## YOUR OBJECTIVE
Write out the lines below, starting with the line that contains "has width=1073, height=707." and going on through the line that contains "Looking at the image, I should click on (532, 50).", and nothing else.

## DATA SECTION
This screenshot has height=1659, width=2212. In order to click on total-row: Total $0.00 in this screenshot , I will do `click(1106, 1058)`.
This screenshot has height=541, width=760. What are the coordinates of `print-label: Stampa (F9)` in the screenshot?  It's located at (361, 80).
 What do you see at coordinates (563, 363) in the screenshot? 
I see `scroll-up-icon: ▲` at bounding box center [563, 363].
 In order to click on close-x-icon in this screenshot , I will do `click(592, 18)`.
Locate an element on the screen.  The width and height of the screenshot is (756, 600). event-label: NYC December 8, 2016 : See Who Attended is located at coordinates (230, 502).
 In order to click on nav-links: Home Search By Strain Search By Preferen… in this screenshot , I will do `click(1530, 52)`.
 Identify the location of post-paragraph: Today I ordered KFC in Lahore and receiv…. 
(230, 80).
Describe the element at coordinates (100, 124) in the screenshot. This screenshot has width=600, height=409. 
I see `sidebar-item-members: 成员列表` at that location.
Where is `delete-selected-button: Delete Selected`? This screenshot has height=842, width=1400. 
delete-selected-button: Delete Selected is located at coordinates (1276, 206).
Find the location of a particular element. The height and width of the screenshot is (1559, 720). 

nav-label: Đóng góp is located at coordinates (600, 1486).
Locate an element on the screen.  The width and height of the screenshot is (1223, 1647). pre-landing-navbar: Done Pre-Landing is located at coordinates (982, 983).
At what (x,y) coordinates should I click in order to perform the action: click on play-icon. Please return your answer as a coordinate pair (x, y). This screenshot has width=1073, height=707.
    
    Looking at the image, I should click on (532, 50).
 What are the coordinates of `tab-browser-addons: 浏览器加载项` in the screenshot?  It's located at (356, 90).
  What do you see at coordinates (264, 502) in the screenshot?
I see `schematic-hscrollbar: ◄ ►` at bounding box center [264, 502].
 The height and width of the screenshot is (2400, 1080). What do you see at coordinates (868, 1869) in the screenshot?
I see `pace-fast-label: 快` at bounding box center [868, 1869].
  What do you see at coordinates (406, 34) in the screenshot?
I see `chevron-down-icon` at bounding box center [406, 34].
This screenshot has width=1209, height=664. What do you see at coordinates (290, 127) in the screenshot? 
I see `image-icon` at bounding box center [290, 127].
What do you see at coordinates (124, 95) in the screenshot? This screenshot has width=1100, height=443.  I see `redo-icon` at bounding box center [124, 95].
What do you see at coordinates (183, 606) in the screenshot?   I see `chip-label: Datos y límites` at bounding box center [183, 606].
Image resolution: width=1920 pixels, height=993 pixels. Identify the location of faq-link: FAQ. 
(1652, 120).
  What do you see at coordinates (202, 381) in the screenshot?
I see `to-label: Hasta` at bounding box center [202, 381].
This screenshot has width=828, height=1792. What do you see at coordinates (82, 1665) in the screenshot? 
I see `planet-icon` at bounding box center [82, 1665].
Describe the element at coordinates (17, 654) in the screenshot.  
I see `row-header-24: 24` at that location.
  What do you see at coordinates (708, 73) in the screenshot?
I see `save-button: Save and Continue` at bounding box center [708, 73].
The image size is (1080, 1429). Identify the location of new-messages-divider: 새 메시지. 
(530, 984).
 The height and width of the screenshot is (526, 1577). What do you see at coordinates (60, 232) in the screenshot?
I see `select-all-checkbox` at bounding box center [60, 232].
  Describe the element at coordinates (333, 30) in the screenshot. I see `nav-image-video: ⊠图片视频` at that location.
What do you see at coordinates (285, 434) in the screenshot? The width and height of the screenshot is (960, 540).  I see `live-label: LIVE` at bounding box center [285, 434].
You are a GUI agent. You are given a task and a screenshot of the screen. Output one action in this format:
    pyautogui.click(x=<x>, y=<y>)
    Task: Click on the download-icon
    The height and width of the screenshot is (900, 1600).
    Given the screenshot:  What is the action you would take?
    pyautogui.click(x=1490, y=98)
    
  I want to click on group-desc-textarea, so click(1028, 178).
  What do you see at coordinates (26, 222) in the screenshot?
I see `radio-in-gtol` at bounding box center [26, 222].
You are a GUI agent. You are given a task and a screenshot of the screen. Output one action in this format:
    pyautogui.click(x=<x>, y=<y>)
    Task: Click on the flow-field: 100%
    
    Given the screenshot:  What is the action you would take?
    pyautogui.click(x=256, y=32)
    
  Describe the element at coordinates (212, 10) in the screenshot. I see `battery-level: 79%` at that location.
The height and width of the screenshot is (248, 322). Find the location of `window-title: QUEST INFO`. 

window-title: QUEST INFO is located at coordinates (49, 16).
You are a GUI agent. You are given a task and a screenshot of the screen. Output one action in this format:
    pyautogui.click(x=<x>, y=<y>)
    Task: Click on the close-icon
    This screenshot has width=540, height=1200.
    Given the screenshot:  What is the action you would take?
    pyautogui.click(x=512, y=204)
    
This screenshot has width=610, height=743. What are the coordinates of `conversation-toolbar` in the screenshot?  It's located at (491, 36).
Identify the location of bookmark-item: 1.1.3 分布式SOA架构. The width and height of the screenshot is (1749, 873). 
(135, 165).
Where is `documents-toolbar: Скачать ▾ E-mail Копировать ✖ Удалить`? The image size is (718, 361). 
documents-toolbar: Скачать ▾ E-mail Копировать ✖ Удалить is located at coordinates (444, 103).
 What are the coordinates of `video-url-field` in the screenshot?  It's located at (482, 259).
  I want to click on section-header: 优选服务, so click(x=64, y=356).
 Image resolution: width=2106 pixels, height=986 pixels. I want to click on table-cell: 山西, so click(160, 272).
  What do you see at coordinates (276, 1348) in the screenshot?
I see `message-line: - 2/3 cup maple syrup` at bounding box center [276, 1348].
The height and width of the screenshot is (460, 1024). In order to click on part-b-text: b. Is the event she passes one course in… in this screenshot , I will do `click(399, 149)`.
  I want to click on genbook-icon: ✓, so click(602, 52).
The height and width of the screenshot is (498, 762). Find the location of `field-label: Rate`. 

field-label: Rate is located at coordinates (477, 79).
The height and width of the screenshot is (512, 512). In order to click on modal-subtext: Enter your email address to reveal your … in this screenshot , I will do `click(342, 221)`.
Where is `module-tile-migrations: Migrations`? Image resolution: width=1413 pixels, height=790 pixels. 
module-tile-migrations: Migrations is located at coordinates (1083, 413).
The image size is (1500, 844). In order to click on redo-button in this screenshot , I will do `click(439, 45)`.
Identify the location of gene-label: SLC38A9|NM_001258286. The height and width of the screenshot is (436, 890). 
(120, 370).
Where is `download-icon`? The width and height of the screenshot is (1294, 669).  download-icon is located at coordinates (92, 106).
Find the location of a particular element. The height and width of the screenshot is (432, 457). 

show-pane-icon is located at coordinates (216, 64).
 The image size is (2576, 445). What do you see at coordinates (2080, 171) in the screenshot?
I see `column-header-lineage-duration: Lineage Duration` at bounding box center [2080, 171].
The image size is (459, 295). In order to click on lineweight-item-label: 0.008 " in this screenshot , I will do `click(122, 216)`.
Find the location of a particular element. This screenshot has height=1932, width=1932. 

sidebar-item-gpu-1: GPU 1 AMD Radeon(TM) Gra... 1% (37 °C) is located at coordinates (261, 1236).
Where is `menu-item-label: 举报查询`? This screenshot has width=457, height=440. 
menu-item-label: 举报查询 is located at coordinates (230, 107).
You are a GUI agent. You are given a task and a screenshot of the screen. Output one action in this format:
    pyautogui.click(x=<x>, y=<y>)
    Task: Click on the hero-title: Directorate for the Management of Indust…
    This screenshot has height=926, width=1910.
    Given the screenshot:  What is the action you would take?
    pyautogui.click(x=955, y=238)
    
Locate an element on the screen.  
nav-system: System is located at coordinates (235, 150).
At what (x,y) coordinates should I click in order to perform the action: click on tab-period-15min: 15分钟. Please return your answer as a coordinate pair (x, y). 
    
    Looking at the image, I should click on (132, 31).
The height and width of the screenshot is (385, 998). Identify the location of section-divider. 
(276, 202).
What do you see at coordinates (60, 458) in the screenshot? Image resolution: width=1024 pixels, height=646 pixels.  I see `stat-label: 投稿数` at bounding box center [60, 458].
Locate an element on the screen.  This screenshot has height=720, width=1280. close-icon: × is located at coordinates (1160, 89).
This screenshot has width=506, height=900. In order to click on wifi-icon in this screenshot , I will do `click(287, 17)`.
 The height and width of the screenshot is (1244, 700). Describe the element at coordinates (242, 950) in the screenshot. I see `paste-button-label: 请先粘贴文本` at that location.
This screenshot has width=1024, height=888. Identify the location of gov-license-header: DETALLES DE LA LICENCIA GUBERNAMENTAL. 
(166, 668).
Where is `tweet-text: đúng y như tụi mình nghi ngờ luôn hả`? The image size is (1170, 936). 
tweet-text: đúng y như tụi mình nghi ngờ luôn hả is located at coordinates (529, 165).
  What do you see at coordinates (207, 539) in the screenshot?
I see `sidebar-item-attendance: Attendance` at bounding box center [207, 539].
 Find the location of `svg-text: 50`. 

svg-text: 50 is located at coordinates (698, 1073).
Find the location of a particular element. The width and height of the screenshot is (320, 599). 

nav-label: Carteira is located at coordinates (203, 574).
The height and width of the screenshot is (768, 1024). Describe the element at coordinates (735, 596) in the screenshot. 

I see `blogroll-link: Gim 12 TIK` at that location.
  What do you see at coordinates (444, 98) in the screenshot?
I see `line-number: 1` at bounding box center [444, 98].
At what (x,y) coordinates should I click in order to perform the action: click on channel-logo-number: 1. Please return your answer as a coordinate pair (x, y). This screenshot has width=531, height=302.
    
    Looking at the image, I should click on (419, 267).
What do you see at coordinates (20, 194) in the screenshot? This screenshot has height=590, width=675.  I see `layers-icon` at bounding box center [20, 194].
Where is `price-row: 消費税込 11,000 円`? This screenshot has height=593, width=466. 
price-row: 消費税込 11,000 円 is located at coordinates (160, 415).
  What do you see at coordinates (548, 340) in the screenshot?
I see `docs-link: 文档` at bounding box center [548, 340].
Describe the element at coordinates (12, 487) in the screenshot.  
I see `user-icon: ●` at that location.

## RESPONSE FOR THIS EXERCISE
At what (x,y) coordinates should I click in order to perform the action: click on play-icon. Please return your answer as a coordinate pair (x, y). This screenshot has width=1073, height=707.
    
    Looking at the image, I should click on (532, 50).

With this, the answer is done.